SALT LAKE CITY — Two decades before Kevin Garnett and Kobe Bryant, there was another high school player who went directly to the pros — and to a team in Utah.
The Utah Stars of the old ABA broke with tradition by drafting and then signing Moses Malone out of Petersburg High School in Virginia in 1974.
Malone became the first modern-era player to jump directly from high school to the pros, inspiring two prep players the following year — Darryl Dawkins and Bill Willoughby — to go directly to the NBA (they would be the last for 20 years until Garnett came out in 1995).
After being recruited by more than 200 colleges, Malone had already signed a letter of intent to play for Lefty Driesell at Maryland. However, the Stars, after drafting him in the third round of the ABA Draft, swooped in and signed him on the first day he was supposed to start classes at Maryland.
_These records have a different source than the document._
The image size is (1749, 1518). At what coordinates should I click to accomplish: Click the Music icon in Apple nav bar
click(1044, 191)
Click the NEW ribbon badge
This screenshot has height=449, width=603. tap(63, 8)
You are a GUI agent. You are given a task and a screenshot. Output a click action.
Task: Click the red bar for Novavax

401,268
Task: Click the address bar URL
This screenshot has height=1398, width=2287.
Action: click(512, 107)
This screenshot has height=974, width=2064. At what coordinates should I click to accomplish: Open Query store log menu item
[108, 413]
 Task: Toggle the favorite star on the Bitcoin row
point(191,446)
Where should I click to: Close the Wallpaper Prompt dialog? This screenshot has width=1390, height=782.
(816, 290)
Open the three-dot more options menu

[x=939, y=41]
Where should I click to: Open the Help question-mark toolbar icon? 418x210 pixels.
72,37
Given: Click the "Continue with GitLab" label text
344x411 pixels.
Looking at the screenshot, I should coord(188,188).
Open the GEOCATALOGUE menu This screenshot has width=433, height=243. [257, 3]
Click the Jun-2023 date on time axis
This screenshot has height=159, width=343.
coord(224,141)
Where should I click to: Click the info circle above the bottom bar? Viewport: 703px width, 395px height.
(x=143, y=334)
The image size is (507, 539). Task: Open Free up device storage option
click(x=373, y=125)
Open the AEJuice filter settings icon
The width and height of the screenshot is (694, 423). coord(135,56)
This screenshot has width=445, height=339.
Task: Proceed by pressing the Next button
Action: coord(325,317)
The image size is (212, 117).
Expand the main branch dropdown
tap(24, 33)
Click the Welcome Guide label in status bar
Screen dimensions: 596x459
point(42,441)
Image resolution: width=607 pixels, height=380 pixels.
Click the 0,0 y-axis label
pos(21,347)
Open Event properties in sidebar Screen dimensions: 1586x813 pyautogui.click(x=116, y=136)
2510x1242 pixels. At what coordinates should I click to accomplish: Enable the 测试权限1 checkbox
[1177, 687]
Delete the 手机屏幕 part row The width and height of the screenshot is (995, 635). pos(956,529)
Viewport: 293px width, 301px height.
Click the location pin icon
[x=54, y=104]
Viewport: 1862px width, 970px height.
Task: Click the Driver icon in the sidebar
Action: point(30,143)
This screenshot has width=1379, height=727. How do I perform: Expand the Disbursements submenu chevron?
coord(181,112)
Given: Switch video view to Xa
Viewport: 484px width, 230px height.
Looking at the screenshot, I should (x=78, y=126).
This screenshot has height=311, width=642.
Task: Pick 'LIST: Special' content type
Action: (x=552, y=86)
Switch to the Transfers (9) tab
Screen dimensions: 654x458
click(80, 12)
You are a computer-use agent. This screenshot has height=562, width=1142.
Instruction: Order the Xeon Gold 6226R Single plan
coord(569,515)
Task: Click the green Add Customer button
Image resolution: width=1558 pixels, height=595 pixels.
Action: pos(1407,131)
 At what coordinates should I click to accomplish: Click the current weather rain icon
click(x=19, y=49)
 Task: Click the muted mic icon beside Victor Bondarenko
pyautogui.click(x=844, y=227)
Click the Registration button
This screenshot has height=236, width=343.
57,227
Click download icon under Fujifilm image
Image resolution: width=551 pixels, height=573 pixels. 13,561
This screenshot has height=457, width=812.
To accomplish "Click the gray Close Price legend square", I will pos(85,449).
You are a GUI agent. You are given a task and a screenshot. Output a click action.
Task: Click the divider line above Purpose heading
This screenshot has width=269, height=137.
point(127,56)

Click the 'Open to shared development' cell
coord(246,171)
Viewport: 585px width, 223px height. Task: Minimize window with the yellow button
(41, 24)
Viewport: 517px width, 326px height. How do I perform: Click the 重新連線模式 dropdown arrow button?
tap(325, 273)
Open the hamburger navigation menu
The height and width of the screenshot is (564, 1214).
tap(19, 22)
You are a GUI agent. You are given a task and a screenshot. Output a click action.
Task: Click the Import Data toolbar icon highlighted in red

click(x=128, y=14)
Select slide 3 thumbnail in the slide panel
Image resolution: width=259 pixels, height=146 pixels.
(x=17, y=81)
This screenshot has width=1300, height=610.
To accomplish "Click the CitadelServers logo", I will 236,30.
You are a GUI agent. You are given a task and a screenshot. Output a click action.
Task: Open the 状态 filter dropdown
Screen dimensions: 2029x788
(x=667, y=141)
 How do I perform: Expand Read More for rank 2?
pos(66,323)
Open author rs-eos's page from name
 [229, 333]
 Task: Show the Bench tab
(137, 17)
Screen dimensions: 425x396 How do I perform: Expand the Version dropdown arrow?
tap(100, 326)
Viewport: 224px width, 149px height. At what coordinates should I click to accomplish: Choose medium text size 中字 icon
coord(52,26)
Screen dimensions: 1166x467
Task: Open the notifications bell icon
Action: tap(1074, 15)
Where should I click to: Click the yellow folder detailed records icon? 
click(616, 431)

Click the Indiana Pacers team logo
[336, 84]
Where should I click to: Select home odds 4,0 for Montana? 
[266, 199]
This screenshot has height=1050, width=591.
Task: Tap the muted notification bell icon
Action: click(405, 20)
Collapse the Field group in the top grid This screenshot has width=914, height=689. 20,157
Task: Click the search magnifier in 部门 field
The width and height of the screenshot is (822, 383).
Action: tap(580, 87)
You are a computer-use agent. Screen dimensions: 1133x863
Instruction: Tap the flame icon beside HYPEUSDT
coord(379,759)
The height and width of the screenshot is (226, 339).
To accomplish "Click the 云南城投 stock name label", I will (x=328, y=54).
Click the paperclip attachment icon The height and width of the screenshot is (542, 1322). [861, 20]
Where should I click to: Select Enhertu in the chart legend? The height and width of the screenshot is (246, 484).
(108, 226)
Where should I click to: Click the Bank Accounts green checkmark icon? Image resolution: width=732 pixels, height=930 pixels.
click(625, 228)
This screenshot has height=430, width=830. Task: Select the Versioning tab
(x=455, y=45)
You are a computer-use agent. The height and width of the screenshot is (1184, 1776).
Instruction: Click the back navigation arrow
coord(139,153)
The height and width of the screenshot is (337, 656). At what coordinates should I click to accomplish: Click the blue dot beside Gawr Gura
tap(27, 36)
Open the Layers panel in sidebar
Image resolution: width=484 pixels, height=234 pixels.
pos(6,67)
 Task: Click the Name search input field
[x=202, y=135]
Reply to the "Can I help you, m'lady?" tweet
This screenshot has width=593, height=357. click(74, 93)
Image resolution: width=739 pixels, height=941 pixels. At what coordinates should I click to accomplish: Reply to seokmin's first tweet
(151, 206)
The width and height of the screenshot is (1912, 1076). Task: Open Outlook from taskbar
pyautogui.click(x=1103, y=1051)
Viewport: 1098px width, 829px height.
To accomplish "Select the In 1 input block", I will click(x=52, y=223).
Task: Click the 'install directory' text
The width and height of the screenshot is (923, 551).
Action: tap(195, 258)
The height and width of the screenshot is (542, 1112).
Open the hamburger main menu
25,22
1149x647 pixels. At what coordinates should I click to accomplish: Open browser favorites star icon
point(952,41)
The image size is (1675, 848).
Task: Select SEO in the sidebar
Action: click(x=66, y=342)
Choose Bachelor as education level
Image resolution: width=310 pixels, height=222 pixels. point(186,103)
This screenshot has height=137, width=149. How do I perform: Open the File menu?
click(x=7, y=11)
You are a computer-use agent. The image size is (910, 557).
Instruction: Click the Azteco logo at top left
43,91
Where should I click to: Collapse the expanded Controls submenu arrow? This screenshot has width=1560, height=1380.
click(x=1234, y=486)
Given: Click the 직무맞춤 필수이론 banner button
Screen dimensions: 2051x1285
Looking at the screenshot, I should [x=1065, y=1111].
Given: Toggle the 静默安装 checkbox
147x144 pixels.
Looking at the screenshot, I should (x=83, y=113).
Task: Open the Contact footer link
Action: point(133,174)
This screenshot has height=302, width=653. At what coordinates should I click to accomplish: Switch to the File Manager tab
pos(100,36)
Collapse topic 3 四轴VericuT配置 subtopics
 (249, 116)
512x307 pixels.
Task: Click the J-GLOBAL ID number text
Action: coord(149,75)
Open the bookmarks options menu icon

At the time Malone was a skinny, 6-foot-10 player, weighing barely 200 pounds. He played in Salt Lake City for the Stars for two years, averaging 17 points and 12 rebounds and when the ABA merged with the NBA in 1976, he landed in Houston, where he became an all-star.
In Houston, where he was coached by Tom Nissalke for a couple of years, he won two MVP trophies and after being traded to Philadelphia, won an NBA championship playing alongside Julius Erving and another MVP award.
In all, Malone played 21 seasons in the pros, more than any other player in history and ended up seventh all-time in points scored with 27,409. He also holds the distinction of never fouling in 1,212 straight games.